● **Listed records**:
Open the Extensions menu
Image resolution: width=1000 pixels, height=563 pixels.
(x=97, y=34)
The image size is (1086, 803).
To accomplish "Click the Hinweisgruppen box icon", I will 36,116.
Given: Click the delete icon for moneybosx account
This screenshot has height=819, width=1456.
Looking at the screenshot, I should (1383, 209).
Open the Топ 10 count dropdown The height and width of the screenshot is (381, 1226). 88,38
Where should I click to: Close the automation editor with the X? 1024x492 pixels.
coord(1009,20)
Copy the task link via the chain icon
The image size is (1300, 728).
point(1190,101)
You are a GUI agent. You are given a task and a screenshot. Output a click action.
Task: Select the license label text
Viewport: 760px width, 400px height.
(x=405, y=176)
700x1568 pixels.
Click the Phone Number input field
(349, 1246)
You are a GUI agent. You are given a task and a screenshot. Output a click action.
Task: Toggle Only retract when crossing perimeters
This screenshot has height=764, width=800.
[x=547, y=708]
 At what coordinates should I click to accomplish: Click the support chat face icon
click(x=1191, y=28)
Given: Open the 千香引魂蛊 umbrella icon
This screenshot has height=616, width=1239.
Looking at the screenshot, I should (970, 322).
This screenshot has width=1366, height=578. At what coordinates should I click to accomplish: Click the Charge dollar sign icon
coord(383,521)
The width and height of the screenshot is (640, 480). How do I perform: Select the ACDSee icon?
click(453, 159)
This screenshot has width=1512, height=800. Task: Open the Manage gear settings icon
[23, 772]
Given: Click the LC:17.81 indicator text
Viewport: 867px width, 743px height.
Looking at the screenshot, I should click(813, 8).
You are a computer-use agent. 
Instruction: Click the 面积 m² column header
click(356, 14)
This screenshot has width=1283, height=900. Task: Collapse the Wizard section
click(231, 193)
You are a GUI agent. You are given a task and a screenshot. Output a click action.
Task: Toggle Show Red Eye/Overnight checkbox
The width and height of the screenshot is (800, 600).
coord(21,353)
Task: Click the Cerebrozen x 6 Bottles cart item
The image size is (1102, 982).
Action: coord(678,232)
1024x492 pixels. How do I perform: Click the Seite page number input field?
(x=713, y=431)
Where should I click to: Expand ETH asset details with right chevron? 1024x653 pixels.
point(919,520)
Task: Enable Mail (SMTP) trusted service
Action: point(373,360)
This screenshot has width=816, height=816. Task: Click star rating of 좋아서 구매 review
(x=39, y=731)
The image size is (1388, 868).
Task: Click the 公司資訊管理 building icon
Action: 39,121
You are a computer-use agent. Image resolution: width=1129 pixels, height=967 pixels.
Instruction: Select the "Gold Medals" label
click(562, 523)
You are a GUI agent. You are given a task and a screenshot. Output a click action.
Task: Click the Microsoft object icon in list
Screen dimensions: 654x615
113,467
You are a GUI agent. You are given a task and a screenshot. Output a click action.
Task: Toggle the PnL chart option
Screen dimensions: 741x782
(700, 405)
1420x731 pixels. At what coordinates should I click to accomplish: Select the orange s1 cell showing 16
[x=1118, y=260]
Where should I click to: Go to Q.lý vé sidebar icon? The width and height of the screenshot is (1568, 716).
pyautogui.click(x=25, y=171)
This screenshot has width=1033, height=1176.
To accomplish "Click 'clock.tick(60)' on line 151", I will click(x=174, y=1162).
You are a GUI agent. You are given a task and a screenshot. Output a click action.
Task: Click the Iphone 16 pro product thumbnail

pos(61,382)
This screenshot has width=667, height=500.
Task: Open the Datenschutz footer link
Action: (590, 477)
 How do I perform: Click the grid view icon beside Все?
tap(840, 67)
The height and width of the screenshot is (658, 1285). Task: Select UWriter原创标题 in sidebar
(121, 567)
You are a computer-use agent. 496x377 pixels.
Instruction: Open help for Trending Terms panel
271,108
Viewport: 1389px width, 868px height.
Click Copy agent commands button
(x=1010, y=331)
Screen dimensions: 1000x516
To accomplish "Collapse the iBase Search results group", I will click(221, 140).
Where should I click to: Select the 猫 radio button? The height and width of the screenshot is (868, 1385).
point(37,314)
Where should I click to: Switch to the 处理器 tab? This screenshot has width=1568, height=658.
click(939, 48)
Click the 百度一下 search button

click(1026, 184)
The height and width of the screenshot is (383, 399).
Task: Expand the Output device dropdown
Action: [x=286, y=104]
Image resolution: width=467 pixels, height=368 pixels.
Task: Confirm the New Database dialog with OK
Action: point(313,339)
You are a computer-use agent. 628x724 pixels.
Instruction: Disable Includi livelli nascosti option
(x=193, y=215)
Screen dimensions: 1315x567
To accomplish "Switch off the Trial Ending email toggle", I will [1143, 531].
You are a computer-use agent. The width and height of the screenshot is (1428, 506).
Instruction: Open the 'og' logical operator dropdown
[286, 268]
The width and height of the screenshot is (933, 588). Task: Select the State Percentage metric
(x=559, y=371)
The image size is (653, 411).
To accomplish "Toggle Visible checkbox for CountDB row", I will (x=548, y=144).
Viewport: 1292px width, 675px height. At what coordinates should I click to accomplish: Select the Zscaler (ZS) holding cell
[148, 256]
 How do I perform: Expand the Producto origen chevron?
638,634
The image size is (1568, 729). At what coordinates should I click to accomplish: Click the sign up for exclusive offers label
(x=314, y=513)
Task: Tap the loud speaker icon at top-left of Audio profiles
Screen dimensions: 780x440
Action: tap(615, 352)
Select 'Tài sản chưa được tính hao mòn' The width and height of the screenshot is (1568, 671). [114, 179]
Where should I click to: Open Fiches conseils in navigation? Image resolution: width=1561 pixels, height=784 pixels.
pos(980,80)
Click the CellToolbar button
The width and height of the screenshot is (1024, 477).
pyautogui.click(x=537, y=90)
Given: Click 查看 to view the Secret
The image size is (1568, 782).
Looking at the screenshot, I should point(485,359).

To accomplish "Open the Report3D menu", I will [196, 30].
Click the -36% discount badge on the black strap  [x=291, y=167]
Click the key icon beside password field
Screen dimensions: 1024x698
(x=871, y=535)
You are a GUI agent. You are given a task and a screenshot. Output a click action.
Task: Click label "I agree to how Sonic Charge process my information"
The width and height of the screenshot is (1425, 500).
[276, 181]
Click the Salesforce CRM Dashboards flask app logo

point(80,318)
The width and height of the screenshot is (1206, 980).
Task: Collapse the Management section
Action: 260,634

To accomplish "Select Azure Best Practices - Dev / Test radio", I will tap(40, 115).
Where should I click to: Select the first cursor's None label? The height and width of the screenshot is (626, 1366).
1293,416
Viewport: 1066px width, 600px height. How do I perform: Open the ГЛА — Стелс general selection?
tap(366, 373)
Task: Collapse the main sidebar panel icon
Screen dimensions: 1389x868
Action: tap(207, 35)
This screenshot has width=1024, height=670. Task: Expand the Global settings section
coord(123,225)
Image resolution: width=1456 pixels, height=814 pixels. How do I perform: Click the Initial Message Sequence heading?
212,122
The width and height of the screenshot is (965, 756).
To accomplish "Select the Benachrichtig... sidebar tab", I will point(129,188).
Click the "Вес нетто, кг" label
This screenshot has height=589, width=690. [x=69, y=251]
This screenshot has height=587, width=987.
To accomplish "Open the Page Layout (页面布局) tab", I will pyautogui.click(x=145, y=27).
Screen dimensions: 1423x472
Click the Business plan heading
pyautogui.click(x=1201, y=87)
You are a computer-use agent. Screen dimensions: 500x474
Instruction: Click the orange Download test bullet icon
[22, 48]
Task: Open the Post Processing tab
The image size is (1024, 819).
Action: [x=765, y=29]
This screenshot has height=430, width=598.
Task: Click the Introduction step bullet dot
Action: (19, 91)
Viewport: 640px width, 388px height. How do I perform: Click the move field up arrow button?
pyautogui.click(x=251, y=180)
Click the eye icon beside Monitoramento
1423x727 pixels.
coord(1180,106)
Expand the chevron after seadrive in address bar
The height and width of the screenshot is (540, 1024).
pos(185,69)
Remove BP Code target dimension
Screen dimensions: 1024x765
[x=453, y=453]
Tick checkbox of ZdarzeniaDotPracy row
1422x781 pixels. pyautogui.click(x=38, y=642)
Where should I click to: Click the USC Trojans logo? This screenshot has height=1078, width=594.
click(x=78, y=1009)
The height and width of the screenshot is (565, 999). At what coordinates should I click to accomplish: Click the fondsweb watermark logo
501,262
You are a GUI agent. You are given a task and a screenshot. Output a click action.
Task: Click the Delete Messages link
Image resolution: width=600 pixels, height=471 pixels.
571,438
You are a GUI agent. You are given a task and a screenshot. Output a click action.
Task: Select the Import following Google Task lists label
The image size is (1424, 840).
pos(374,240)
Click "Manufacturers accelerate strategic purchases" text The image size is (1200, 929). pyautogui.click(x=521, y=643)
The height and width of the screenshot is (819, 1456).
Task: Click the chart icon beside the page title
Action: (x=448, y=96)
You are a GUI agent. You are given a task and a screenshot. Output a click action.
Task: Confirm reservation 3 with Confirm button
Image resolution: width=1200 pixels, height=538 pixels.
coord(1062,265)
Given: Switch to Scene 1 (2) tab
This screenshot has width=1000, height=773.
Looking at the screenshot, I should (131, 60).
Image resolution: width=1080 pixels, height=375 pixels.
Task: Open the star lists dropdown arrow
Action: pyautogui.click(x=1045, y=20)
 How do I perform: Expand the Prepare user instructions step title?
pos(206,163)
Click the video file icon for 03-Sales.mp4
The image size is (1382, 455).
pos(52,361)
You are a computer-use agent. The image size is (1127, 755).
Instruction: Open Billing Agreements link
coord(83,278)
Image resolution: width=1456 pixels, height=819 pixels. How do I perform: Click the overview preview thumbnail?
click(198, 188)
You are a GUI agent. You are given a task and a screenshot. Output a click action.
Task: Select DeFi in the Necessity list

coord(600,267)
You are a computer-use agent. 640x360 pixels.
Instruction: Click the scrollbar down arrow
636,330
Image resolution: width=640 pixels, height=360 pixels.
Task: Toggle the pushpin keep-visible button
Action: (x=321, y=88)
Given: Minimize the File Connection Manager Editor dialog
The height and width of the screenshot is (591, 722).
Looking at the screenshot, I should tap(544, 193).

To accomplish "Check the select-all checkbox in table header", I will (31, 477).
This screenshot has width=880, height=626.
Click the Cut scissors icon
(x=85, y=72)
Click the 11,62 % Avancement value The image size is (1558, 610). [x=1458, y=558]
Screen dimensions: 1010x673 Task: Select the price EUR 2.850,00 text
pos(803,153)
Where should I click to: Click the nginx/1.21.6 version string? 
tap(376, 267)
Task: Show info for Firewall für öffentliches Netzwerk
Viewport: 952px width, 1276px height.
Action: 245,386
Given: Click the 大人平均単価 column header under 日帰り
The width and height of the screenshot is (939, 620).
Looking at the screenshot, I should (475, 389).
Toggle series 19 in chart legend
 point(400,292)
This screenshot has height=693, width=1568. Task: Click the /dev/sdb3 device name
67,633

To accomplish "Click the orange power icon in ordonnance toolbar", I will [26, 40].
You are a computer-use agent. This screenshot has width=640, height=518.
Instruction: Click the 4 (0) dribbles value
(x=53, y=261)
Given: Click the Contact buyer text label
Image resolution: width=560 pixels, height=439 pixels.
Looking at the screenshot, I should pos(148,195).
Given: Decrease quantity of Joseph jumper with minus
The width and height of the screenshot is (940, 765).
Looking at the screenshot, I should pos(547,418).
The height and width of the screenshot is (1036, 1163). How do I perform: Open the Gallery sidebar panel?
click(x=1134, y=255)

● **Exercise requirements**:
All of the lines above that carry the string "menu" need to be found and copied.

● **Solved problem**:
Open the Extensions menu
To accomplish "Open the Report3D menu", I will [196, 30].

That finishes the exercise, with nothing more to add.